Conversely, the results apply pressure to traditional incumbents. Nike (NKE) and Adidas (ADDYY) have reported single-digit revenue growth in recent quarters, making On's 39% growth a stark contrast that may accelerate market share shifts. Investors are likely reallocating capital from slower-growth mega-caps toward this high-growth niche player, evidenced by the stock's heavy volume of 12 million shares traded, nearly five times its 90-day average.
A key risk to the bullish thesis is valuation. At 48x forward earnings, ONON stock prices in nearly flawless execution for several years. Any stumble in growth, margin expansion, or inventory management could trigger a significant multiple contraction. The company's heavy reliance on the running category, which constitutes over 75% of sales, also presents a concentration risk if consumer trends shift.
Investors should monitor two immediate catalysts.
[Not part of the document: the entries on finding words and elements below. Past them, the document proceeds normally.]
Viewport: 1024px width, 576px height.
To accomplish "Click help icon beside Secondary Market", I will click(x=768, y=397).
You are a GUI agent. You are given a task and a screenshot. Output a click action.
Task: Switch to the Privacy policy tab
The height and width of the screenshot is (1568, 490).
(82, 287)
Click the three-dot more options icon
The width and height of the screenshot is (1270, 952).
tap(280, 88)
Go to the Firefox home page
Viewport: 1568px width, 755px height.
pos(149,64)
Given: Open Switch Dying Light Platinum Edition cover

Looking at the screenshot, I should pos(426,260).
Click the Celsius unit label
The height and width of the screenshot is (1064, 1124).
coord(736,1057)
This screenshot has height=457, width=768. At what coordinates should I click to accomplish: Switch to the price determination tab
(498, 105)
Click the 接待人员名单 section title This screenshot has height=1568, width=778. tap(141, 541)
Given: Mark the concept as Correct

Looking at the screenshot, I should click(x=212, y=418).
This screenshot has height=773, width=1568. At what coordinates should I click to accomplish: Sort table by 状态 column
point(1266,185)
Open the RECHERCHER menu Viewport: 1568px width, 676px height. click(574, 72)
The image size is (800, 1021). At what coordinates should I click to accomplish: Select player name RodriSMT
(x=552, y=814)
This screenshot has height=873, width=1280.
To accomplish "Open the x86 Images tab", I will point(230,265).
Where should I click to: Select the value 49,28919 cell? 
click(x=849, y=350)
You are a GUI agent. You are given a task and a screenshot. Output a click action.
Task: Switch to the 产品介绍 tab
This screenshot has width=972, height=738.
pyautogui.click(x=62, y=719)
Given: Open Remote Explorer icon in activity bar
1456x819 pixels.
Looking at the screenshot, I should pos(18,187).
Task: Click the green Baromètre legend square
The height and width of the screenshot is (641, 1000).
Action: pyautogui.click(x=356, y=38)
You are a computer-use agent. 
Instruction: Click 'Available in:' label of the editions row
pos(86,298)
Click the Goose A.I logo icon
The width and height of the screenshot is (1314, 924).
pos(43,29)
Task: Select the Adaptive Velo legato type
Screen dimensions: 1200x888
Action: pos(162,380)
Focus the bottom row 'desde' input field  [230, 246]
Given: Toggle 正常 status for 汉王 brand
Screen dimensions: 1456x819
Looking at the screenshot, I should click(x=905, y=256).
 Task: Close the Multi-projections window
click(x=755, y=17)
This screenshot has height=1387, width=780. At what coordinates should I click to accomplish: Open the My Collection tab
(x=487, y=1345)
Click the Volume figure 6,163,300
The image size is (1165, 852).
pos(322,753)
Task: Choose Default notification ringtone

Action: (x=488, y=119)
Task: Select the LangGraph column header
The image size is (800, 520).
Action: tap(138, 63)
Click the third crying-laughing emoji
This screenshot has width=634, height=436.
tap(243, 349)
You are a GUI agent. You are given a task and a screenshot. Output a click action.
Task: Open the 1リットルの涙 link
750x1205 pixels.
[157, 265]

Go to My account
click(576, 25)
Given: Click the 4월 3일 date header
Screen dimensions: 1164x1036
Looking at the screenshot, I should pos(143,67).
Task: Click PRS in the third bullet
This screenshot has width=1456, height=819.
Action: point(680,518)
The next FOMC meeting on June 18, 2026, will provide critical direction on interest rates, which heavily influence growth stock valuations like ONON. The company's next earnings report, scheduled for August 20, 2026, must demonstrate continued DTC momentum and confirm full-year guidance.
Key technical levels have been established by the post-earnings move. Initial support now resides near $40, the prior all-time high from 2023. Resistance sits in the $47-$50 zone, a level that would represent a 40% gain from pre-earnings prices. On the fundamental side, watch for gross margins to sustain above 60% and DTC penetration to exceed 40% by year-end, as these are central pillars of the investment thesis.
The launch of the Cloudvista hiking collection in Q3 2026 represents a critical test of the brand's expansion beyond running. Success in this category would directly address the product concentration risk and open a new, sizable market. Failure could limit the total addressable market and temper long-term growth projections.
On Holding trades at a significant premium to both the broader market and its direct peers. Its forward price-to-earnings ratio of 48x is approximately double the S&P 500's multiple of 24x. It also exceeds Lululemon's 30x and Nike's 25x. This premium is justified by investors expecting On to maintain a superior growth rate, projected at over 30% for 2026 versus mid-single digits for its larger rivals. The valuation implies confidence that On can continue gaining market share without major missteps.
On's DTC channel growth from 32% to 38% of sales in one year is a rapid shift for an athletic brand. Historically, Nike took nearly a decade to increase its DTC mix from the mid-20% range to over 40%. On's accelerated path is enabled by digital-native strategies and a focused retail footprint, avoiding the overhead of large-scale brick-and-mortar expansion. This faster mix shift provides greater control over brand presentation, customer data, and, most importantly, profit margins, which are typically 15-20 percentage points higher in DTC versus wholesale.